## Task details
Reproduce the data from its start through the line containing "Looking at the image, I should click on (869, 1899).", substituting "Find the position of" for "Identify the location of" and keeping all other text unchanged.

## Data for processing

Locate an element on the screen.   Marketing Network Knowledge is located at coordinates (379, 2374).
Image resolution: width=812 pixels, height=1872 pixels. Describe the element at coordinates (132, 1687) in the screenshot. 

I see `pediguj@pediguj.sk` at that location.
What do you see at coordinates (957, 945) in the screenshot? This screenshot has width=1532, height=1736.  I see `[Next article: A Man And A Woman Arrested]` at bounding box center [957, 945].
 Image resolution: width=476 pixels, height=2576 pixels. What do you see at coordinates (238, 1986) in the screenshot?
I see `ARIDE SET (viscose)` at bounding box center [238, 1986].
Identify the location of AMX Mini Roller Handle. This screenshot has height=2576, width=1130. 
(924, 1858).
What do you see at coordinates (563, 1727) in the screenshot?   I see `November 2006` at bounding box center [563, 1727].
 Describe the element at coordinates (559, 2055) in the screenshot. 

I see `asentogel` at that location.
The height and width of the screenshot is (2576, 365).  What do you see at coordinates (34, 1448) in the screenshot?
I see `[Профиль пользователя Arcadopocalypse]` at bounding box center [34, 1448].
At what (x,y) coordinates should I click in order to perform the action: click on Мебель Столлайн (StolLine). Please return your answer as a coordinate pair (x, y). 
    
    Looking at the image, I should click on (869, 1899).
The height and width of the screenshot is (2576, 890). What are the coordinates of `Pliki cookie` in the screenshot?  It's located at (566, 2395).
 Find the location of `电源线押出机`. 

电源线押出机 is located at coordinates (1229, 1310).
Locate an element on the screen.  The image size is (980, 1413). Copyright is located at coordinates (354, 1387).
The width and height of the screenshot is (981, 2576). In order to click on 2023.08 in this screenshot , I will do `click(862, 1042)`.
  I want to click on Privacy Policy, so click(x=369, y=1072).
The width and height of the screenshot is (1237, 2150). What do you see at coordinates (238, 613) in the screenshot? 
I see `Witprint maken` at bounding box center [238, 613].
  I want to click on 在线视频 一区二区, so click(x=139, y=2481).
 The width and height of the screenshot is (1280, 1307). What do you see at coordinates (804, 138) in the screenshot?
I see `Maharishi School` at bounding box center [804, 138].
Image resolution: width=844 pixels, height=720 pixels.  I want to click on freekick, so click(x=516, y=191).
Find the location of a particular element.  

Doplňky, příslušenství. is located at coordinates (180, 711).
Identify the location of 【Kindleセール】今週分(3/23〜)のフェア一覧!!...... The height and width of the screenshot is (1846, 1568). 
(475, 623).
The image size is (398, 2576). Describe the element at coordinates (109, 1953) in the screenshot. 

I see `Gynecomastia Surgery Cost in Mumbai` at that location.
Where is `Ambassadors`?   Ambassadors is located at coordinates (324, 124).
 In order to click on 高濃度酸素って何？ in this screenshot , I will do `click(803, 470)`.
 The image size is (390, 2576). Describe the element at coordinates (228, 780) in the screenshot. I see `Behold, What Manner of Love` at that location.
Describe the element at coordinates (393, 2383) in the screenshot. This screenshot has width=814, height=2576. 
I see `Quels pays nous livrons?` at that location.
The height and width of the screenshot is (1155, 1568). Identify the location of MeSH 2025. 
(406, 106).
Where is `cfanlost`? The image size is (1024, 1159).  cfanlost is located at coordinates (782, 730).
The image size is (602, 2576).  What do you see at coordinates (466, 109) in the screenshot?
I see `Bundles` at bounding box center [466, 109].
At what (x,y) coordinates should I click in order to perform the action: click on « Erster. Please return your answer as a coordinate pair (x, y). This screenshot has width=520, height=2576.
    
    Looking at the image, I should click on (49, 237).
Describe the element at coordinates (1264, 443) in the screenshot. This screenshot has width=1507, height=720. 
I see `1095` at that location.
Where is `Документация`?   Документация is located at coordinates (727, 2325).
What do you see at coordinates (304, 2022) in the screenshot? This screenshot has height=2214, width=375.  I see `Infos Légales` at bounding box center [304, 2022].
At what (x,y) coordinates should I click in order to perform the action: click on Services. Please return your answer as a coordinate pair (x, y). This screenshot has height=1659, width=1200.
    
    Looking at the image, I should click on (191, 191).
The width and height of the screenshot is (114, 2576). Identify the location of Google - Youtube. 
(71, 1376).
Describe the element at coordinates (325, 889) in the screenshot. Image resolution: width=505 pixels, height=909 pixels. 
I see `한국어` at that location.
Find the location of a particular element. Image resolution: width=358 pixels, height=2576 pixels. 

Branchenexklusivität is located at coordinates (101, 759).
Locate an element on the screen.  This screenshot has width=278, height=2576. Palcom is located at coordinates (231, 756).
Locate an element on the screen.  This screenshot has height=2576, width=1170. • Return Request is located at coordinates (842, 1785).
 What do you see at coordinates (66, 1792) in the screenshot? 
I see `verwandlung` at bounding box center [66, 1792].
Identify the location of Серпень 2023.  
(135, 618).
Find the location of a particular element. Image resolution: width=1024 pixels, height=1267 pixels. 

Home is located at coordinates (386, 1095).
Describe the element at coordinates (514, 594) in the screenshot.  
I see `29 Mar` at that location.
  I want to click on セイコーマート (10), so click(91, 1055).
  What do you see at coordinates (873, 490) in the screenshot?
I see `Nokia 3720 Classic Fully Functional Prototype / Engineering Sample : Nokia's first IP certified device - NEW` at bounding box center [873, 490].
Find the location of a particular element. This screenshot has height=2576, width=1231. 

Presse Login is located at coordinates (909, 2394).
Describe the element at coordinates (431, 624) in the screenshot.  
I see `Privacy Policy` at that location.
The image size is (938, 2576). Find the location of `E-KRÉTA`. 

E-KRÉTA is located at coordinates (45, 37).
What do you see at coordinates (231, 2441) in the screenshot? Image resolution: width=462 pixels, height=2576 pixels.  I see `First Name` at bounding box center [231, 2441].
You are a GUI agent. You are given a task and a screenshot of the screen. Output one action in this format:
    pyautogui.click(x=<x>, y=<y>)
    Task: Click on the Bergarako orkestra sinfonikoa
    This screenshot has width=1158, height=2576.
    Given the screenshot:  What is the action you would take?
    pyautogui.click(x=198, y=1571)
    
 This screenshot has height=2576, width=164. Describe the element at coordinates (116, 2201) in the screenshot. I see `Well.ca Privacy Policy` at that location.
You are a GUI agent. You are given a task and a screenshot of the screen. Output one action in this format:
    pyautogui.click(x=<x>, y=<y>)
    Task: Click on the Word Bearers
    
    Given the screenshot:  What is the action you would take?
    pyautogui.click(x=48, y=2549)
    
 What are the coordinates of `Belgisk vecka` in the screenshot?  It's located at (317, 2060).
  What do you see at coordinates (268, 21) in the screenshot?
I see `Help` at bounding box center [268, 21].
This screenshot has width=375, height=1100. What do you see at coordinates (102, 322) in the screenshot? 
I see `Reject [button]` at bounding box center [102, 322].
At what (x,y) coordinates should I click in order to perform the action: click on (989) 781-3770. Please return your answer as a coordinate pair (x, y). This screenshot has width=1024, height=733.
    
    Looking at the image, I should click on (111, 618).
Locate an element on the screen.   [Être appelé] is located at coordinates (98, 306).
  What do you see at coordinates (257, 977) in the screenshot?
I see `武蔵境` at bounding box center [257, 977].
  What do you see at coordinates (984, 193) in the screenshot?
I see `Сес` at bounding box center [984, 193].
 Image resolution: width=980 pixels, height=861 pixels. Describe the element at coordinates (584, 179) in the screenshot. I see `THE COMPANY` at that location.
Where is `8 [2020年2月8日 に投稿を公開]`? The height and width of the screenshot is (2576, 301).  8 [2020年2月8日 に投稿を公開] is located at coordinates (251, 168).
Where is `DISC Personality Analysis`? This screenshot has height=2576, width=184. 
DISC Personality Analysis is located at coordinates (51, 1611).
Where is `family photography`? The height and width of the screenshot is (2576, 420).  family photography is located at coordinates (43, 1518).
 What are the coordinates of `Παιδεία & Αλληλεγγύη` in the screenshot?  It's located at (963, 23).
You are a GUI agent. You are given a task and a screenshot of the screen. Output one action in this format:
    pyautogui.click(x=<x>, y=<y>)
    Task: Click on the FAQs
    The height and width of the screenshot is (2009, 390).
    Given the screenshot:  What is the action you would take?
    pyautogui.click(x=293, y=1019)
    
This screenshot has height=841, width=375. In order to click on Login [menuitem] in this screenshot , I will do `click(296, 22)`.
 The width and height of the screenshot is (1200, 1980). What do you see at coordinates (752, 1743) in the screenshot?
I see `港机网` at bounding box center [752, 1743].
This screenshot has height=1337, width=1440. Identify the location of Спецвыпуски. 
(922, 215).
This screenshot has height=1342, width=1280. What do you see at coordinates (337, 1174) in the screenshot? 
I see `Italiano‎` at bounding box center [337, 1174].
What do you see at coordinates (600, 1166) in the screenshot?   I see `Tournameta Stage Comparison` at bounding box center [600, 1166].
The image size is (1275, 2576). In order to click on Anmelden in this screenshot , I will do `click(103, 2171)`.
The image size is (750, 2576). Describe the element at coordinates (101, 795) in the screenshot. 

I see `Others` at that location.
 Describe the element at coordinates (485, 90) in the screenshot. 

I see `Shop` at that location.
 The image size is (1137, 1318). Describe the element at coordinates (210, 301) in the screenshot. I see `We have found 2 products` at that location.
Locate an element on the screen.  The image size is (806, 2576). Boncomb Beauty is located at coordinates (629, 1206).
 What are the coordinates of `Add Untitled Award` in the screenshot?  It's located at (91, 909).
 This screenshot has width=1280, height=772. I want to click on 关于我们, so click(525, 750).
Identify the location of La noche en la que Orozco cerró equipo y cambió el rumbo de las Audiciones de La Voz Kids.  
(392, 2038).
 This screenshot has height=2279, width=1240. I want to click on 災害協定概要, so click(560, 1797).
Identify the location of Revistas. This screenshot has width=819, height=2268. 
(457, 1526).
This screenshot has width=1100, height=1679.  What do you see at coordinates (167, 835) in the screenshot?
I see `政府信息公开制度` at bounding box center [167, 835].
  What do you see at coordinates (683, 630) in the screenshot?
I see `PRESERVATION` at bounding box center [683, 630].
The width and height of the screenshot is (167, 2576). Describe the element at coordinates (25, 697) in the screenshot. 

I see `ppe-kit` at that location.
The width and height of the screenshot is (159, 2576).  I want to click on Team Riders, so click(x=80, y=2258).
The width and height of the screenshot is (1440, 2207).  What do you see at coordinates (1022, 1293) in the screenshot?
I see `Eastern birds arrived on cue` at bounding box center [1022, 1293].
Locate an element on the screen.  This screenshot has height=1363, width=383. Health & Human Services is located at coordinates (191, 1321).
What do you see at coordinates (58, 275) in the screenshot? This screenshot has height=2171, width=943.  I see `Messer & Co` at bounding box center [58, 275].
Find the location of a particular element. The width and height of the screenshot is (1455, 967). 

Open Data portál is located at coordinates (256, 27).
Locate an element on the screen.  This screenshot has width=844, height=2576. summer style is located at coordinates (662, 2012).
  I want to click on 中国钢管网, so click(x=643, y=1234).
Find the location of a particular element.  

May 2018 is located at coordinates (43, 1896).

## Task answer
Locate an element on the screen.   Marketing Network Knowledge is located at coordinates (379, 2374).
Image resolution: width=812 pixels, height=1872 pixels. Describe the element at coordinates (132, 1687) in the screenshot. 

I see `pediguj@pediguj.sk` at that location.
What do you see at coordinates (957, 945) in the screenshot? This screenshot has width=1532, height=1736.  I see `[Next article: A Man And A Woman Arrested]` at bounding box center [957, 945].
 Image resolution: width=476 pixels, height=2576 pixels. What do you see at coordinates (238, 1986) in the screenshot?
I see `ARIDE SET (viscose)` at bounding box center [238, 1986].
Find the position of AMX Mini Roller Handle. This screenshot has height=2576, width=1130. 
(924, 1858).
What do you see at coordinates (563, 1727) in the screenshot?   I see `November 2006` at bounding box center [563, 1727].
 Describe the element at coordinates (559, 2055) in the screenshot. 

I see `asentogel` at that location.
The height and width of the screenshot is (2576, 365).  What do you see at coordinates (34, 1448) in the screenshot?
I see `[Профиль пользователя Arcadopocalypse]` at bounding box center [34, 1448].
At what (x,y) coordinates should I click in order to perform the action: click on Мебель Столлайн (StolLine). Please return your answer as a coordinate pair (x, y). 
    
    Looking at the image, I should click on (869, 1899).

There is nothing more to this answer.